START EXCERPT TO READ
Research Article

Cholecystokinin-8 Treatment of Pigs with Induced Acute Pancreatitis Significantly Reduces Acinar Necrosis and Edema of Pancreatic Tissue

Katharina Grupp1*, Sarah Bonk1, Annika Poppe2, Lena Seifert1, Karin Wodack2, Constantin Trepte2, Matthias Reeh1, Andreas Gocht3, Oliver Mann1, Jakob R Izbicki1 and Kai Bachmann1

*Corresponding author: Katharina Grupp, Department of General, Visceral and Thoracic Surgery, University Medical Center Hamburg- Eppendorf, Martinistrasse 52, 20246 Hamburg, Germany

Published: 20 Jun, 2018
Cite this article as: Grupp K, Bonk S, Poppe A, Seifert L, Wodack K, Trepte C, et al. Cholecystokinin-8 Treatment of Pigs with Induced Acute Pancreatitis Significantly Reduces Acinar Necrosis and Edema of Pancreatic Tissue. Clin Surg. 2018; 3: 1988.


Objective: Acute pancreatitis is an inflammatory process of the pancreas and a leading cause of hospitalization amongst gastrointestinal disorders. Previously, cholecystokinin (CCK) has been described to play a role in regeneration of pancreas. This study was undertaken to get more insights in the function of cholecystokinin octapeptide (CCK - 8) during induced pancreatitis in an animal model.
END EXCERPT TO READ
START ENTRIES SHOWN
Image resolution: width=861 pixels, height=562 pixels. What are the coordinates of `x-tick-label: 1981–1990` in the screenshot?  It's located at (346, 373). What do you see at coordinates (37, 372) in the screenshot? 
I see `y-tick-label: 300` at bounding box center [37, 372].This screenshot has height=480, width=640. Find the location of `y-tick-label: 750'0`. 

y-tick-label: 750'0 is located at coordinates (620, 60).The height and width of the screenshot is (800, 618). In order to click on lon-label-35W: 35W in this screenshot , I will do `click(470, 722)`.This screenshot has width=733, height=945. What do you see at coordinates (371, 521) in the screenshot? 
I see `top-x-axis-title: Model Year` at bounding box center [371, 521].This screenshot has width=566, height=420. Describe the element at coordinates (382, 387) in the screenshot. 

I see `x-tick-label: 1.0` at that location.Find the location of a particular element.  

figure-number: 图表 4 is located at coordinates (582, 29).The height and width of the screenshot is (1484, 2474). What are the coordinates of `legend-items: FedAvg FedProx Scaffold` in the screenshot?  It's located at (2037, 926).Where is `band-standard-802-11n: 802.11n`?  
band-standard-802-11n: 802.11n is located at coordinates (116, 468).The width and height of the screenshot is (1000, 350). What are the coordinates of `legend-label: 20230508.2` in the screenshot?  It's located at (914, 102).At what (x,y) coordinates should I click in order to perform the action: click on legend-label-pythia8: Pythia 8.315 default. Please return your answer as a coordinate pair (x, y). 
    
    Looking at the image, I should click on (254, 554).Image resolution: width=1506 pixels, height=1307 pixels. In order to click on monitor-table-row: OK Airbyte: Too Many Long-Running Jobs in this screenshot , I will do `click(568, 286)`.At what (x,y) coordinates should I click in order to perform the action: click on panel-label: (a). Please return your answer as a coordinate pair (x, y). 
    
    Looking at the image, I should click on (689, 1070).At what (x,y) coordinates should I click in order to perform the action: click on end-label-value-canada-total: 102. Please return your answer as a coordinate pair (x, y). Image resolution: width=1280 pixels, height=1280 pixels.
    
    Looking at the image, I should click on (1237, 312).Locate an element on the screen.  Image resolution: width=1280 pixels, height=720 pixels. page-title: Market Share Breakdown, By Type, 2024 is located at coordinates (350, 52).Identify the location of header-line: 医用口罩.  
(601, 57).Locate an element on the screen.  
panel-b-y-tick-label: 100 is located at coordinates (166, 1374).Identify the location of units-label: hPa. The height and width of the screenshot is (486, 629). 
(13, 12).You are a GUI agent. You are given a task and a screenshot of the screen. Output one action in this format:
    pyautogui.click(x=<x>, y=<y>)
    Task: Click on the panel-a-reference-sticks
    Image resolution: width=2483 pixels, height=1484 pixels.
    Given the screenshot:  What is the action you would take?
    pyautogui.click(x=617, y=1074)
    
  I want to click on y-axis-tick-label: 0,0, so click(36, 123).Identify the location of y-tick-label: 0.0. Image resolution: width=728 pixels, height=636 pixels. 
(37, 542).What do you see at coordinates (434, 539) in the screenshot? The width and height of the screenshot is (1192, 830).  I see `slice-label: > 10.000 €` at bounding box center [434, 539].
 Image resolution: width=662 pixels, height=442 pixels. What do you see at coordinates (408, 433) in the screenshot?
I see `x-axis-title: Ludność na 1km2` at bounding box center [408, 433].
END ENTRIES SHOWN
* _TASKS TO CARRY OUT_:
1. In the CCK-8 pancreatitis article, what role has cholecystokinin previously been described to play?
2. Extend the CCK-8 pancreatitis article from its last sentence onward.
The entries come from a different source than the CCK-8 pancreatitis article.

* _TASK RESULTS_:
1. A role in the regeneration of the pancreas.

2.
Methods: In this study, acute pancreatitis was induced in 38 pigs. Two hours after the induction of acute pancreatitis, the animals were grouped according to the melatonin treatment into the following two groups: group 1/CCK - 8 group and group 2/non - CCK - 8 groups. Intraoperative clinical data, postoperative blood parameters and ‘Porcine Well-Being’ (PWB) score, as well as post - mortal histopathological data were analysed.
Results: At baseline, physiologically parameters of the pigs of both groups were comparable. No differences were observed regarding the overall survival of animals (p=0.97). Postoperative PWB score were significantly better in animals treated with CCK - 8 as compared to the control group (p=0.029). Moreover, histopathological analysis of the pancreatic tissue revealed that acinar necrosis and edema were significant reduced in the CCK - 8 group in comparison to the control group (p=0.016 and p=0.019).
Conclusion: CCK - 8 treatments reduces acinar necrosis and edema of pancreatic tissue after induction of an acute pancreatitis in pigs. Thus, it can be speculated that CCK - 8 may be useful as a therapeutic medical treatment of severe acute pancreatitis.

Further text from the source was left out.